▶ Stated task
Copy the rows below word for word, starting at the line that contains "You are a computer-use agent. Image" and ending at the line that contains "Action: 601,474", with both of those lines included.

** start **

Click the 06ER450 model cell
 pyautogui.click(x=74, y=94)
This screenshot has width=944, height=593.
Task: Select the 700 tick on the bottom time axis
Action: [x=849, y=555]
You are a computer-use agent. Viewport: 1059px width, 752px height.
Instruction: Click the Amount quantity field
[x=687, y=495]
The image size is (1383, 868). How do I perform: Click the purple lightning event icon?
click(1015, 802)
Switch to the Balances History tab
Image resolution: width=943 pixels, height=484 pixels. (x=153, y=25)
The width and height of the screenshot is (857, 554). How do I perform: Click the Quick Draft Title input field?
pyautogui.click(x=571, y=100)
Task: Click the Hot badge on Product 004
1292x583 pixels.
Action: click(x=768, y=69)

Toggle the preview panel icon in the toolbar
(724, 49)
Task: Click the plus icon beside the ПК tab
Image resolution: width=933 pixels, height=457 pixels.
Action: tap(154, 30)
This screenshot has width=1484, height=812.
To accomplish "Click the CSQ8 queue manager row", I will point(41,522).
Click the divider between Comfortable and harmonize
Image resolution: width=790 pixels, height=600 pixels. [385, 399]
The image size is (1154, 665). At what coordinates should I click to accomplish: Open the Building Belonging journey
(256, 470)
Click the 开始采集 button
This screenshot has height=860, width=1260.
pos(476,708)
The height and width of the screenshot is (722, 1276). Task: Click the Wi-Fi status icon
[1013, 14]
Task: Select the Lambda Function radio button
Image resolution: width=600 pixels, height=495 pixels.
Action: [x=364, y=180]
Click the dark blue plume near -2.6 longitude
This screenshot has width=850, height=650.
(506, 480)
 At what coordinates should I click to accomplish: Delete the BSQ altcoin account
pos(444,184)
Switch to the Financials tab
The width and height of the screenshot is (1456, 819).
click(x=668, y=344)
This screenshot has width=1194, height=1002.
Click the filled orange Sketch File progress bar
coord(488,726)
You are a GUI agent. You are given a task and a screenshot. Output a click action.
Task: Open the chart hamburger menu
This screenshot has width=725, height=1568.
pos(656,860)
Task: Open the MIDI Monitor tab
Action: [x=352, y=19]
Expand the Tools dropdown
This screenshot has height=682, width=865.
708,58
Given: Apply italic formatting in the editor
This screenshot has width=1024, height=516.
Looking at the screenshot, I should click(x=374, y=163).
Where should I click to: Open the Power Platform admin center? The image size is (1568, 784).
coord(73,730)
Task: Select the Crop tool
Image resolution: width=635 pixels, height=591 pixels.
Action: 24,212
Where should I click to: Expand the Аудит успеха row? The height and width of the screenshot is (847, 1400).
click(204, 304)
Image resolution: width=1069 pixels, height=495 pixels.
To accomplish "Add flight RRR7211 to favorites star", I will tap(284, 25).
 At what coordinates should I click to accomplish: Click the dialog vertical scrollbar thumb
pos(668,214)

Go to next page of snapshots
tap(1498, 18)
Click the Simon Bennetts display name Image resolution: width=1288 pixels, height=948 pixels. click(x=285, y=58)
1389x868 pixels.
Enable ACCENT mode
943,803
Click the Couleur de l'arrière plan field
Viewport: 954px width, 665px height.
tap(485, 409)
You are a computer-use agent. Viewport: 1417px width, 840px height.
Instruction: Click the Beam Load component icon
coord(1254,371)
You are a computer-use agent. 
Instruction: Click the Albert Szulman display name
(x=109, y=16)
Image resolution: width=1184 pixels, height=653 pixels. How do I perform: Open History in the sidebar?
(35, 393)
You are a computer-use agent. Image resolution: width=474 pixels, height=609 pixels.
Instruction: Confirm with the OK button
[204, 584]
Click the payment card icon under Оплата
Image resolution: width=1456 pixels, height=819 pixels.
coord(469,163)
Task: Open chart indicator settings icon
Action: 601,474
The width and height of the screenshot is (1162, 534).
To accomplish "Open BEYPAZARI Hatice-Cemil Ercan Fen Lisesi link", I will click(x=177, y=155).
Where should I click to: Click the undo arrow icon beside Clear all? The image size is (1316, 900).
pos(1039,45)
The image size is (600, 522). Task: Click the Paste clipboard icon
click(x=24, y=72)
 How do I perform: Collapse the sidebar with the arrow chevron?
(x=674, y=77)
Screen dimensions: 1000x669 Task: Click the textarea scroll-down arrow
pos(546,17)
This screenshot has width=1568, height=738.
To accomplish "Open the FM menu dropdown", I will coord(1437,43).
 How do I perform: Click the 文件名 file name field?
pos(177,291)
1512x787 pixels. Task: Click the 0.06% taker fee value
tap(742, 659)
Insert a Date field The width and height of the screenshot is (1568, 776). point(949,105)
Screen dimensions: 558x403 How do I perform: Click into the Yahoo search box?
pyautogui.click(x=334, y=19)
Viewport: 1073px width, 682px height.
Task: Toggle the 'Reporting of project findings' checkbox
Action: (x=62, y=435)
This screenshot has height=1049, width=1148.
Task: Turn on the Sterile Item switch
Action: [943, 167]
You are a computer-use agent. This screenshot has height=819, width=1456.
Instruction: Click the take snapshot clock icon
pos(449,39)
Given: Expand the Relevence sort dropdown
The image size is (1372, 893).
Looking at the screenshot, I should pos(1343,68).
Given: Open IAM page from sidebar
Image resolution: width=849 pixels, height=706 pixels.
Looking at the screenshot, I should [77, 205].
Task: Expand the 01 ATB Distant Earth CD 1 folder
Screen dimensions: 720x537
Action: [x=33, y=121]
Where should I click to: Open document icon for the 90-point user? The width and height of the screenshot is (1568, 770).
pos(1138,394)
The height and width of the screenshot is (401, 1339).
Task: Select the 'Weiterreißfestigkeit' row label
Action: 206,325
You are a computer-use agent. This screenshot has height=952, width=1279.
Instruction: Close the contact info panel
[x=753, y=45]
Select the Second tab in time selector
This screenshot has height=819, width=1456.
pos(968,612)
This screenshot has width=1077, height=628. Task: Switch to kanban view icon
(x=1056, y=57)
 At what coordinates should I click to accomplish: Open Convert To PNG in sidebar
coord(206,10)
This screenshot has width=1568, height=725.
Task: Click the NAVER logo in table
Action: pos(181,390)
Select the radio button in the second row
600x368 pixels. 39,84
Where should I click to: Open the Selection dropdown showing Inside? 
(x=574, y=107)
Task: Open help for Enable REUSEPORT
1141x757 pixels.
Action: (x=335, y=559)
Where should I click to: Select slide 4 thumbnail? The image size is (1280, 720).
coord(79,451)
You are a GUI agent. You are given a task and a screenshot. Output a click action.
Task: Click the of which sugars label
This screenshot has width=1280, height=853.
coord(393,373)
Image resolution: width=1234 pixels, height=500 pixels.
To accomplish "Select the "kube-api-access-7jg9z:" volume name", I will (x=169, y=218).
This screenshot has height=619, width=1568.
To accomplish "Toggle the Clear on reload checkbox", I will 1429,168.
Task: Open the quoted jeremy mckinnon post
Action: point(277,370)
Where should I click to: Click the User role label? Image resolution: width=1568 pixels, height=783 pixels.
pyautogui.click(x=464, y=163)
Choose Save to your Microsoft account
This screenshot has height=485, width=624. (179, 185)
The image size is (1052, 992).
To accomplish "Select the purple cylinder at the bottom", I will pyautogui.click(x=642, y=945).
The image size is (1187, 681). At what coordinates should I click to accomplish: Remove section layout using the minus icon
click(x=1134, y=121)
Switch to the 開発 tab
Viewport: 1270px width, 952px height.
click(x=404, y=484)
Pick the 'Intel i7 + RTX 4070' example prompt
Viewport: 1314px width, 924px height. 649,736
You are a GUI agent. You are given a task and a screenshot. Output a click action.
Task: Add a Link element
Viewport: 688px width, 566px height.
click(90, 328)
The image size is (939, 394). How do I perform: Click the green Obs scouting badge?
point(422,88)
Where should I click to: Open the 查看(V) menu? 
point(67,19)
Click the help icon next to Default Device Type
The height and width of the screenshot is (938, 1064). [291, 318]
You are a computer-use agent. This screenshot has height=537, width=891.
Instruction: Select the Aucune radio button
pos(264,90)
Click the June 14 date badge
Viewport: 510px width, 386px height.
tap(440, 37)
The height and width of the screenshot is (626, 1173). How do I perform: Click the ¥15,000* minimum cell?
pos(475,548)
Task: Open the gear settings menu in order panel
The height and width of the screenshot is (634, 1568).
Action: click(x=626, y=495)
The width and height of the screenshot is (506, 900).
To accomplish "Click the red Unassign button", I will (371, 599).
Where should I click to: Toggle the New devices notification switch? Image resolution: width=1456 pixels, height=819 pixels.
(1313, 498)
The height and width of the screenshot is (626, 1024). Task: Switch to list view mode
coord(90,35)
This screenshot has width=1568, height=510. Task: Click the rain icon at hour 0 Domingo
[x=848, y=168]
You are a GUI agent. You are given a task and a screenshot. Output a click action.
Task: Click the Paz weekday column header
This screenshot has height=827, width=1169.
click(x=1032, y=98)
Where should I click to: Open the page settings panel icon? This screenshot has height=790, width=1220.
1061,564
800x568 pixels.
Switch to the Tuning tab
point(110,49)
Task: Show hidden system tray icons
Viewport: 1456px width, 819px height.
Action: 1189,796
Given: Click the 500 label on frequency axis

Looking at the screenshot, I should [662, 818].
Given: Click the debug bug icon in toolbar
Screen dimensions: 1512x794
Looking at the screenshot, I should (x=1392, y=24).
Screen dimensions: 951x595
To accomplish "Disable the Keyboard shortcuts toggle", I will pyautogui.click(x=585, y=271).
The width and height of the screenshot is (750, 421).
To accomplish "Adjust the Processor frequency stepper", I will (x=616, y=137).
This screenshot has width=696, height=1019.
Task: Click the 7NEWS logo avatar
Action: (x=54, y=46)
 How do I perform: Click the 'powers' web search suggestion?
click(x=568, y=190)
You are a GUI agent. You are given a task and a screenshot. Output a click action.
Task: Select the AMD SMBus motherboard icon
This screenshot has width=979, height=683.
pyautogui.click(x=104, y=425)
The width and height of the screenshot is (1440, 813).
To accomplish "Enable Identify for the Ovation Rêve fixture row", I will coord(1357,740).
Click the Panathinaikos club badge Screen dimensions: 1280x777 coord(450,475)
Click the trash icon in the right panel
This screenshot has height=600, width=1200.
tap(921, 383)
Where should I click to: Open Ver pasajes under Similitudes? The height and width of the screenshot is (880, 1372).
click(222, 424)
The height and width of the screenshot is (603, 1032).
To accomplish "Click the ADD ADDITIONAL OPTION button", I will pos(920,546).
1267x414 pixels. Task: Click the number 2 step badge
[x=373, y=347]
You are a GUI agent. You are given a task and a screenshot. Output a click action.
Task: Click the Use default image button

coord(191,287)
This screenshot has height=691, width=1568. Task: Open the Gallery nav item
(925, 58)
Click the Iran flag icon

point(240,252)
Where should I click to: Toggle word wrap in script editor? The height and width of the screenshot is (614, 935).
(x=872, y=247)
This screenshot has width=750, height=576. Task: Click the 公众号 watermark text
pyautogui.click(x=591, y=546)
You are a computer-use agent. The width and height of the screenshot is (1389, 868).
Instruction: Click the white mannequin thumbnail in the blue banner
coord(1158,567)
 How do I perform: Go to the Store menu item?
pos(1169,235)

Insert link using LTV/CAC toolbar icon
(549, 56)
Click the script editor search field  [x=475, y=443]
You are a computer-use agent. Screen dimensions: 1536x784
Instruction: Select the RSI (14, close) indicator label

** end **

▶ Task solution
You are a computer-use agent. Image resolution: width=474 pixels, height=609 pixels.
Instruction: Confirm with the OK button
[204, 584]
Click the payment card icon under Оплата
Image resolution: width=1456 pixels, height=819 pixels.
coord(469,163)
Task: Open chart indicator settings icon
Action: 601,474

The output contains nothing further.